И Тилтинь старался вовсю.

На паперти собора Богоявленья пастора должен был ожидать человек в кожаной куртке, из кармана которой будет торчать сложенная особым образом газета. Тилтинь еще издали заметил этого человека, но на всякий случай дважды обошел вокруг церкви. И вот, трясясь в нервном ознобе, он подошел к связному.

— Скажите, как пройти в Токмаков переулок? — произнес он хриплым голосом первую фразу пароля.

— Хиляй за мной! Я как раз туда топаю, — ответил связной.

Тилтинь застыл в растерянности. По смыслу ответ, кажется, был правильным. Но слова… слова были совсем другие! Связной должен был сказать: «Пожалуйста, идемте со мной, я охотно вас провожу». Как быть? Вдруг это совсем другой человек! Чекист! Вконец перепуганный, не сознавая, что делает, пастор на всякий случай произнес вторую фразу пароля:

— Вы не знаете, кто бы мог мне сдать комнату?

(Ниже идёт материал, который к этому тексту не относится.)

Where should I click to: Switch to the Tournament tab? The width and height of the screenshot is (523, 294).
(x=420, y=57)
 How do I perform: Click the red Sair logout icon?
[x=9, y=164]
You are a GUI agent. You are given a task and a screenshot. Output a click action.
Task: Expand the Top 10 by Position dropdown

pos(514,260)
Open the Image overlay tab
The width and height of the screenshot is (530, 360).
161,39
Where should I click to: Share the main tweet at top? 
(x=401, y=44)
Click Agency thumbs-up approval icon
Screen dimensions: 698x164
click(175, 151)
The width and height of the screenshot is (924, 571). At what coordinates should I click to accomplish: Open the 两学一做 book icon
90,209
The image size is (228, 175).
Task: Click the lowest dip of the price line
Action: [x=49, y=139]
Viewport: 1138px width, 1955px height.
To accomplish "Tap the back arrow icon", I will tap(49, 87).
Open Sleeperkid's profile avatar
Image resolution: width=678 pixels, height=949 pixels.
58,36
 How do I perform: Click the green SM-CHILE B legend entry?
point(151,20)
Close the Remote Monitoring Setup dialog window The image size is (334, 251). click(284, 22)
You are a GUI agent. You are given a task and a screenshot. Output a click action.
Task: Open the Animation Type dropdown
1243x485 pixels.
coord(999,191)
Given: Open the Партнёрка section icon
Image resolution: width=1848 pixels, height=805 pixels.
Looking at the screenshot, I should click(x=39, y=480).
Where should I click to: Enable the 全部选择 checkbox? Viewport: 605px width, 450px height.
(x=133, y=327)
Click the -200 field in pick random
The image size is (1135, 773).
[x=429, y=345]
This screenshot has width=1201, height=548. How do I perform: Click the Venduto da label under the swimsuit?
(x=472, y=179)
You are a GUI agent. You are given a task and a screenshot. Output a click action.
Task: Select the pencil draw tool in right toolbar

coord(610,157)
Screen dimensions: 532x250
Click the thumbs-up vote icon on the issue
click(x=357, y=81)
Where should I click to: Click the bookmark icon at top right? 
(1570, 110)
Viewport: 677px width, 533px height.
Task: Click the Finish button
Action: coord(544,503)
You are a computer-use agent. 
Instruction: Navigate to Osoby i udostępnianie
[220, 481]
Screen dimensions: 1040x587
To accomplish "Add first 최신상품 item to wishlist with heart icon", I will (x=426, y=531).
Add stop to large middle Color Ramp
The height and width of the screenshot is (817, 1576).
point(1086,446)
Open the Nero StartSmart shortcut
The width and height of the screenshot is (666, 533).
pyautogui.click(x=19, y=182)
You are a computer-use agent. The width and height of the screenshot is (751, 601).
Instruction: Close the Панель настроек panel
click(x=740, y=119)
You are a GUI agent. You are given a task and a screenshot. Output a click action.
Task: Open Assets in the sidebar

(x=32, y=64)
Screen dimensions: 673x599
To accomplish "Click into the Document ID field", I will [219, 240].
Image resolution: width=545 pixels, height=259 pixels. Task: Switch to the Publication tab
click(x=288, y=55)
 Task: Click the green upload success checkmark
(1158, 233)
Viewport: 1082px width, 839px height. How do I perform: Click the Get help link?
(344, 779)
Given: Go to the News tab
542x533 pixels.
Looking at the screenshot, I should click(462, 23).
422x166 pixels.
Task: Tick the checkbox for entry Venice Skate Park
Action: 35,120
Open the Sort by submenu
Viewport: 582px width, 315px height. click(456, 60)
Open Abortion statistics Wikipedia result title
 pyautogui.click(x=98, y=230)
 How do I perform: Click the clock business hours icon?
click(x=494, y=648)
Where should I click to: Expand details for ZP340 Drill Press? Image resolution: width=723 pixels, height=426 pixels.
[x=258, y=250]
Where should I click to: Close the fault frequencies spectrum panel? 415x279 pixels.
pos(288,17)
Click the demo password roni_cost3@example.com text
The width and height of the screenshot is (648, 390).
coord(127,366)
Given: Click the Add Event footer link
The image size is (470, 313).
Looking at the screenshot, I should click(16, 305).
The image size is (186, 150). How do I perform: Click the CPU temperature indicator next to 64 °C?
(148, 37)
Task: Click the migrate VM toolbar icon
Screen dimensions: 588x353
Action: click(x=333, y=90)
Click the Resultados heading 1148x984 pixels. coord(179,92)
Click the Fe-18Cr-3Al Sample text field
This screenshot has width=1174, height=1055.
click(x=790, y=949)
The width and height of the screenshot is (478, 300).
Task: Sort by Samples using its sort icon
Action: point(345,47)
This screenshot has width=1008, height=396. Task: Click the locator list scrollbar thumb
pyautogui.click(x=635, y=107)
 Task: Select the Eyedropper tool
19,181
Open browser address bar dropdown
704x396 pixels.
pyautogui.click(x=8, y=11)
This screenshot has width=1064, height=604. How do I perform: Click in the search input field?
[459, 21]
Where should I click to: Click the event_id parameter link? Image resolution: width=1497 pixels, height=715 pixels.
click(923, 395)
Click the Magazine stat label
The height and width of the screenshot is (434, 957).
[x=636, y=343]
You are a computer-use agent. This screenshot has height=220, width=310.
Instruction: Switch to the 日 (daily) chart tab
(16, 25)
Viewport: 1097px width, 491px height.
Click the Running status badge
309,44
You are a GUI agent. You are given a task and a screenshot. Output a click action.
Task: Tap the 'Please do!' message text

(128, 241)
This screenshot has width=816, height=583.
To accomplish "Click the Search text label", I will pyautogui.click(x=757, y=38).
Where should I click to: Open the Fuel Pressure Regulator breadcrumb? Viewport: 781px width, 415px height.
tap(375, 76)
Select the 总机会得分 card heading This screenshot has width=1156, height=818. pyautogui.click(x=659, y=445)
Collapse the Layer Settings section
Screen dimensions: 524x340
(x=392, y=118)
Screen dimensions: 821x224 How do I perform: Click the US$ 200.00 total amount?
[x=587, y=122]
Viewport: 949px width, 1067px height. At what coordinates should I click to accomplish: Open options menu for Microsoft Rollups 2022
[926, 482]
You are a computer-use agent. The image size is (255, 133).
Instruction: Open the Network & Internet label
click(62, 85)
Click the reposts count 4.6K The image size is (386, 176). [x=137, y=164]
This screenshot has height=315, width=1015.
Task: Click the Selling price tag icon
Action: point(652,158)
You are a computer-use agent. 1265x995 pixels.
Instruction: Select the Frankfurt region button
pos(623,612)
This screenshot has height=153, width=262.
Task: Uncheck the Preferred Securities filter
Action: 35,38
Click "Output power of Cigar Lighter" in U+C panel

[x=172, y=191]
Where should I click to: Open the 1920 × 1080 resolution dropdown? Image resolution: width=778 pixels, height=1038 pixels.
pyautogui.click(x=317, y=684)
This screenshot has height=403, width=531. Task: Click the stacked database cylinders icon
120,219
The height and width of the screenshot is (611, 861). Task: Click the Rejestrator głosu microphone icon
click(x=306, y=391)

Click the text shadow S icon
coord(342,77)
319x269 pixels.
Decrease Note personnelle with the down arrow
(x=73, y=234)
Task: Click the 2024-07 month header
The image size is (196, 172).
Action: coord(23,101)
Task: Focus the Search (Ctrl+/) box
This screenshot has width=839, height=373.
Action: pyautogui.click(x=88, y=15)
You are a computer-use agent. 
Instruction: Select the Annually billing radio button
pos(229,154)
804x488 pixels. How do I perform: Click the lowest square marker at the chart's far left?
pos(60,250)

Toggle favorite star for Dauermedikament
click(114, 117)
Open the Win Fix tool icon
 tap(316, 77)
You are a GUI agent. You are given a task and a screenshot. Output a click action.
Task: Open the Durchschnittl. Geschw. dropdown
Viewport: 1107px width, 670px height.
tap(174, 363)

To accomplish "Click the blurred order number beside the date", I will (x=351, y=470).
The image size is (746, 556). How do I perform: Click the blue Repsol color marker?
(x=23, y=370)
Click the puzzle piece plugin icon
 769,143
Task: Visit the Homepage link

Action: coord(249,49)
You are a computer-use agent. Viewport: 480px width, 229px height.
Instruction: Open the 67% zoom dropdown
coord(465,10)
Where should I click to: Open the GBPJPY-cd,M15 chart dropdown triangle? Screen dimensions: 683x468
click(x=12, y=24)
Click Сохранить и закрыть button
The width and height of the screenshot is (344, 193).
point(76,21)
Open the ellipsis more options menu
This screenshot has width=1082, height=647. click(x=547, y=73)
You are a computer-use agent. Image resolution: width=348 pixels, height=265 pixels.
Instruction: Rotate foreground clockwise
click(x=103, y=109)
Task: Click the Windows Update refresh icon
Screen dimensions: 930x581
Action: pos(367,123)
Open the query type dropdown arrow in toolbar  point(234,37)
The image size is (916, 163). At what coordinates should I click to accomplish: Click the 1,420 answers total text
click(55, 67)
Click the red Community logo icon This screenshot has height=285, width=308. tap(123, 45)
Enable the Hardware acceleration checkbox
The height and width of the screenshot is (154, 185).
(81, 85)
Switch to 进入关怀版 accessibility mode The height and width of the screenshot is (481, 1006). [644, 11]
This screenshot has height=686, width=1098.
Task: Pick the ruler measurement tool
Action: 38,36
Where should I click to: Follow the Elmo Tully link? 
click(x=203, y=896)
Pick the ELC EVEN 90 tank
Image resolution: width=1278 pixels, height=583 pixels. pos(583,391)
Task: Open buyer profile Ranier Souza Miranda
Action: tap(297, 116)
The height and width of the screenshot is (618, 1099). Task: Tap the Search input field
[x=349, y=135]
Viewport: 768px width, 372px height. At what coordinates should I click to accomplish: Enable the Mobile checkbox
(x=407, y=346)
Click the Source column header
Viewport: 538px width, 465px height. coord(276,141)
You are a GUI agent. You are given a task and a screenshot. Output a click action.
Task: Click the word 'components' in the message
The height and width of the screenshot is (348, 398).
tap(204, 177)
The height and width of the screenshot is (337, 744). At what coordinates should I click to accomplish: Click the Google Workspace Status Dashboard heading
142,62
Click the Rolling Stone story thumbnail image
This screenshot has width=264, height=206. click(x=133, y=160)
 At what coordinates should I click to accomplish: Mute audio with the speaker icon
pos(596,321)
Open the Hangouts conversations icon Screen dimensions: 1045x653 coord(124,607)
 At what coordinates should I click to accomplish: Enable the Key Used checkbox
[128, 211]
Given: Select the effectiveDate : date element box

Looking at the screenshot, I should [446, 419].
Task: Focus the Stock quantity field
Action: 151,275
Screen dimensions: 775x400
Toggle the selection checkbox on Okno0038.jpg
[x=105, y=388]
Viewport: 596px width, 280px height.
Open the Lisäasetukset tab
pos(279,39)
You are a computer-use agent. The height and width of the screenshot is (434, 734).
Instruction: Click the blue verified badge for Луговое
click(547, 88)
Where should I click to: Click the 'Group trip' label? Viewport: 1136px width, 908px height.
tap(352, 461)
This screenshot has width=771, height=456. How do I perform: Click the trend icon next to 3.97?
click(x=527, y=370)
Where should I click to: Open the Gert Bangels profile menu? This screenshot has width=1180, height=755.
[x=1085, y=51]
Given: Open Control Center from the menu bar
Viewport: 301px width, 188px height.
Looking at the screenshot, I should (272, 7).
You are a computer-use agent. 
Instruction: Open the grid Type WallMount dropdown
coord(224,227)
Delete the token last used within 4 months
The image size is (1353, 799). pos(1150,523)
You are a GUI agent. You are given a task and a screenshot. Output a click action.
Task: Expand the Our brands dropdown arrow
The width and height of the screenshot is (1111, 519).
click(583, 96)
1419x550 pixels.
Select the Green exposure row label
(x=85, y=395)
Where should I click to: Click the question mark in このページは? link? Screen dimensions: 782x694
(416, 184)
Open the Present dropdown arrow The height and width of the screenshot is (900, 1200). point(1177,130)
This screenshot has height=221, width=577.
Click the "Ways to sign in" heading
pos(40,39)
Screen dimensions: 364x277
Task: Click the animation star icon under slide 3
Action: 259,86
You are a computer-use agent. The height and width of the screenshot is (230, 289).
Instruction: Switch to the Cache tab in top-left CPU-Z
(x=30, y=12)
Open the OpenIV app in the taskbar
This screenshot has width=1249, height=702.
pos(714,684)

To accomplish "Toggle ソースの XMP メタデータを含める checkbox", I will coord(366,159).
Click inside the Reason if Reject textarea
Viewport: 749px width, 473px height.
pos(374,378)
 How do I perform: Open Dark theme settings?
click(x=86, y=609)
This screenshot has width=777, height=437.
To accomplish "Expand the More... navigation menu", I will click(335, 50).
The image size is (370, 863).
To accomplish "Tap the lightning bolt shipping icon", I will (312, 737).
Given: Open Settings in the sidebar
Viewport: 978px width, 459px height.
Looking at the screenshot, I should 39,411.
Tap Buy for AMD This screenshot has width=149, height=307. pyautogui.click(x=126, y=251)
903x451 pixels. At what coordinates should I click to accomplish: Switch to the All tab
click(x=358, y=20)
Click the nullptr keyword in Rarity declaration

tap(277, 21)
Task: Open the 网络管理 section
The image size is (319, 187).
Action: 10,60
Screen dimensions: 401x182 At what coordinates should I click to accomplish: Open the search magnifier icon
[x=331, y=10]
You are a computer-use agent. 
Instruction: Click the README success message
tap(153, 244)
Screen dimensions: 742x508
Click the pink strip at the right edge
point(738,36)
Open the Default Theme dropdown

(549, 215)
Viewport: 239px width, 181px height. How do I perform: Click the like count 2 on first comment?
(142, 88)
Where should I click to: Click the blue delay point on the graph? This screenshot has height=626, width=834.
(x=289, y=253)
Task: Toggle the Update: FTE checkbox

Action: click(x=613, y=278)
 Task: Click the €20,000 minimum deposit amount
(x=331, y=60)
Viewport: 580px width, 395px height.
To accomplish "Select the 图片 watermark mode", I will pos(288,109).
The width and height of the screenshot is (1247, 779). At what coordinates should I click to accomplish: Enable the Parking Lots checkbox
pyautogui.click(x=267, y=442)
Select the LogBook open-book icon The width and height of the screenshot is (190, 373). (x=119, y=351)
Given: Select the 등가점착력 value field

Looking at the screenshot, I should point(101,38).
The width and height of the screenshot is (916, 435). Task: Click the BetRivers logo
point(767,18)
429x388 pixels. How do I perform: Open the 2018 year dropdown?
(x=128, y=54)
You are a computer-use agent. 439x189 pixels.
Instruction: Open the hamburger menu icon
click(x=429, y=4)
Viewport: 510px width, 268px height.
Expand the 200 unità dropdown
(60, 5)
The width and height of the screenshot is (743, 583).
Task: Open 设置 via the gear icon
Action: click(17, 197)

— Как не знать! Подыщем подходящую — с девочка-мимарухами. Малина — первый сорт!

Пастор облегченно вздохнул. Первая фраза правильная! Остальные слова, очевидно, были просто «отсебятиной» связного.

— Не робей, парень! Держи хвост морковкой! Я тот самый и есть, кто тебе нужен, — и, запанибратски хлопнув пастора по плечу, представился. — Биба, Аркадий Биба.

— Как? — не понял Тилтинь.

— Зовут меня Аркадием. Фамилия Биба. Ясно теперь? Пошли! А то адвокатишко со страху в штаны напрудит.

«Какой адвокатишко? Странный какой-то человек. Связной, а фамилию называет», — подумал пастор, но покорно пошел с Аркашкой.

— По разговору слышу, ты вроде не русский? — спросил тот, когда они свернули в Гавриков переулок.

— Я из Риги. Латыш.

— Латыш? — Аркашка свистнул, выражая тем самым величайшее удивление. Потом оценивающе окинул взглядом долговязую фигуру пастора. — Не похож! Рост, правда, подходящий, а кумплект — слабоват.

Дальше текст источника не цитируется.